- **Your objective**
After locating the line that contains "in USA column", give that line and all the rest through the end of the entries again exactly, leaving the pictures out.

- **Given data**
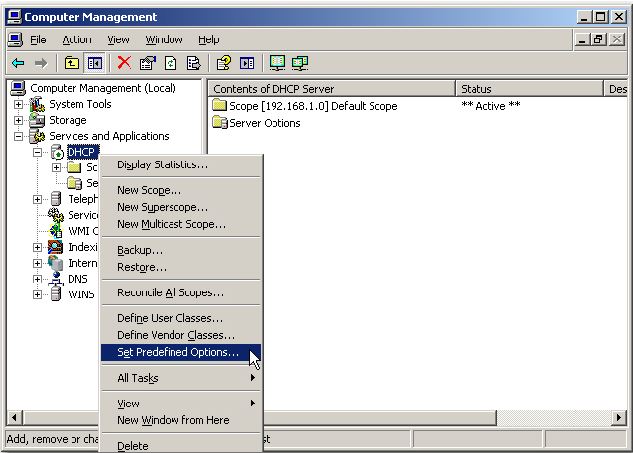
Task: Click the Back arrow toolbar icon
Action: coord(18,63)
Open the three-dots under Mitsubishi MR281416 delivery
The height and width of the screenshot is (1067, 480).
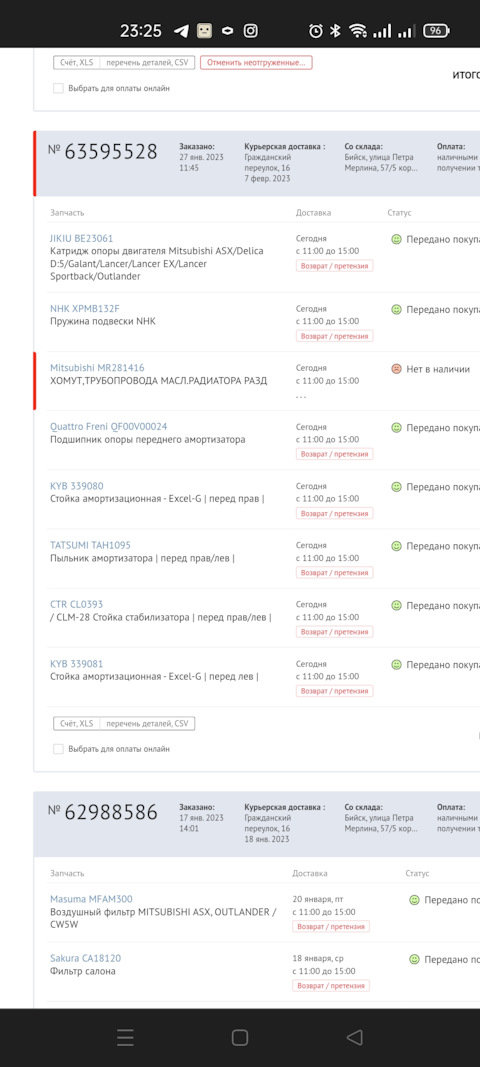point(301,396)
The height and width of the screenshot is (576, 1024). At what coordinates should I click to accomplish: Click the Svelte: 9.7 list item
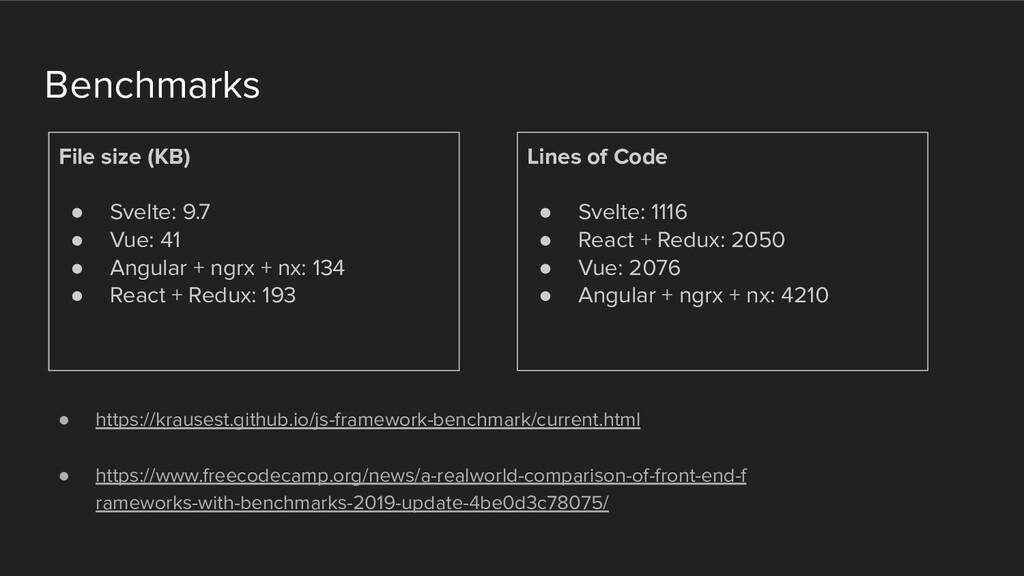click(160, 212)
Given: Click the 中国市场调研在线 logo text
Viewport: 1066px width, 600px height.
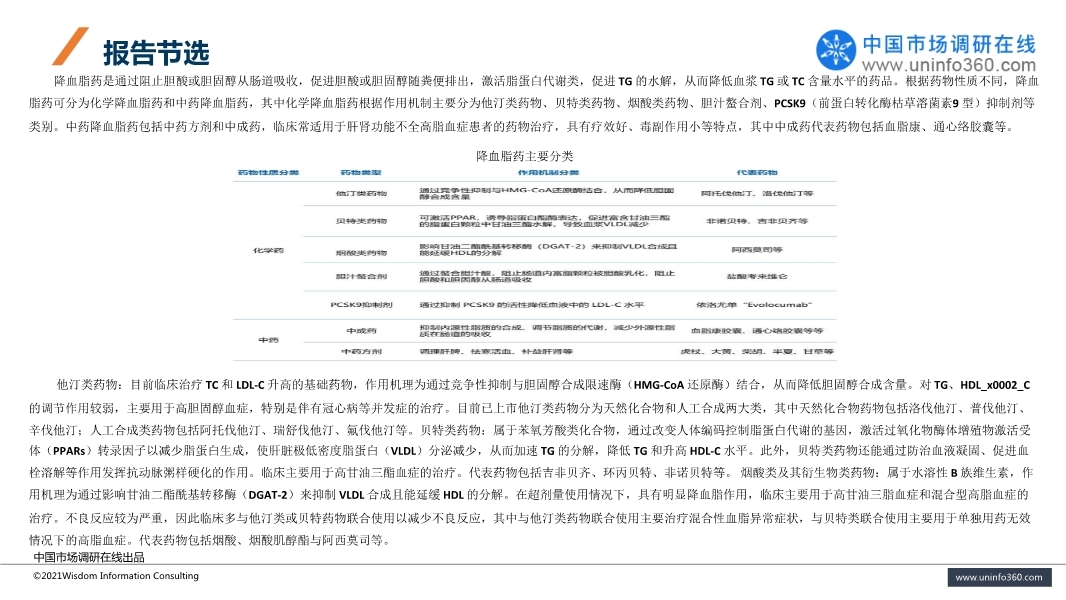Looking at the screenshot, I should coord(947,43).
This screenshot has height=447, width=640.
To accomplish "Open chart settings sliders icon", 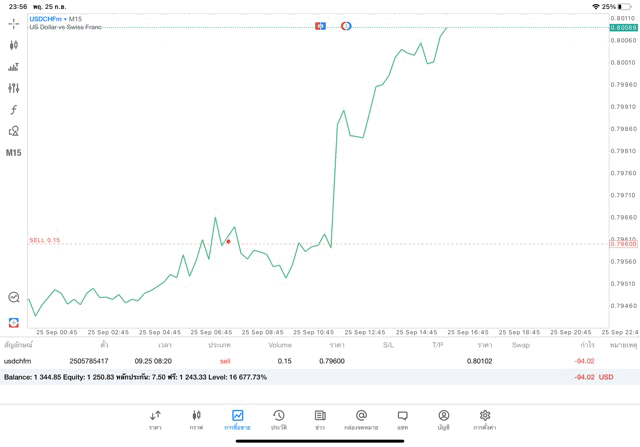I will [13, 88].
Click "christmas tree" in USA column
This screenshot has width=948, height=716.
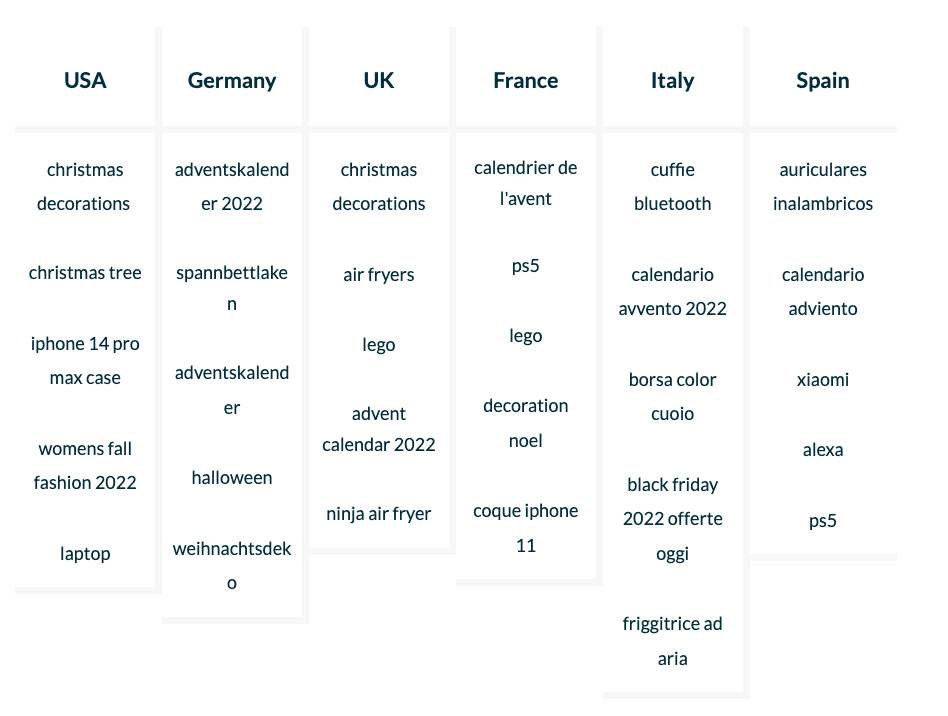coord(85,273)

- **Response to this exercise**
Click "christmas tree" in USA column
This screenshot has width=948, height=716.
coord(85,273)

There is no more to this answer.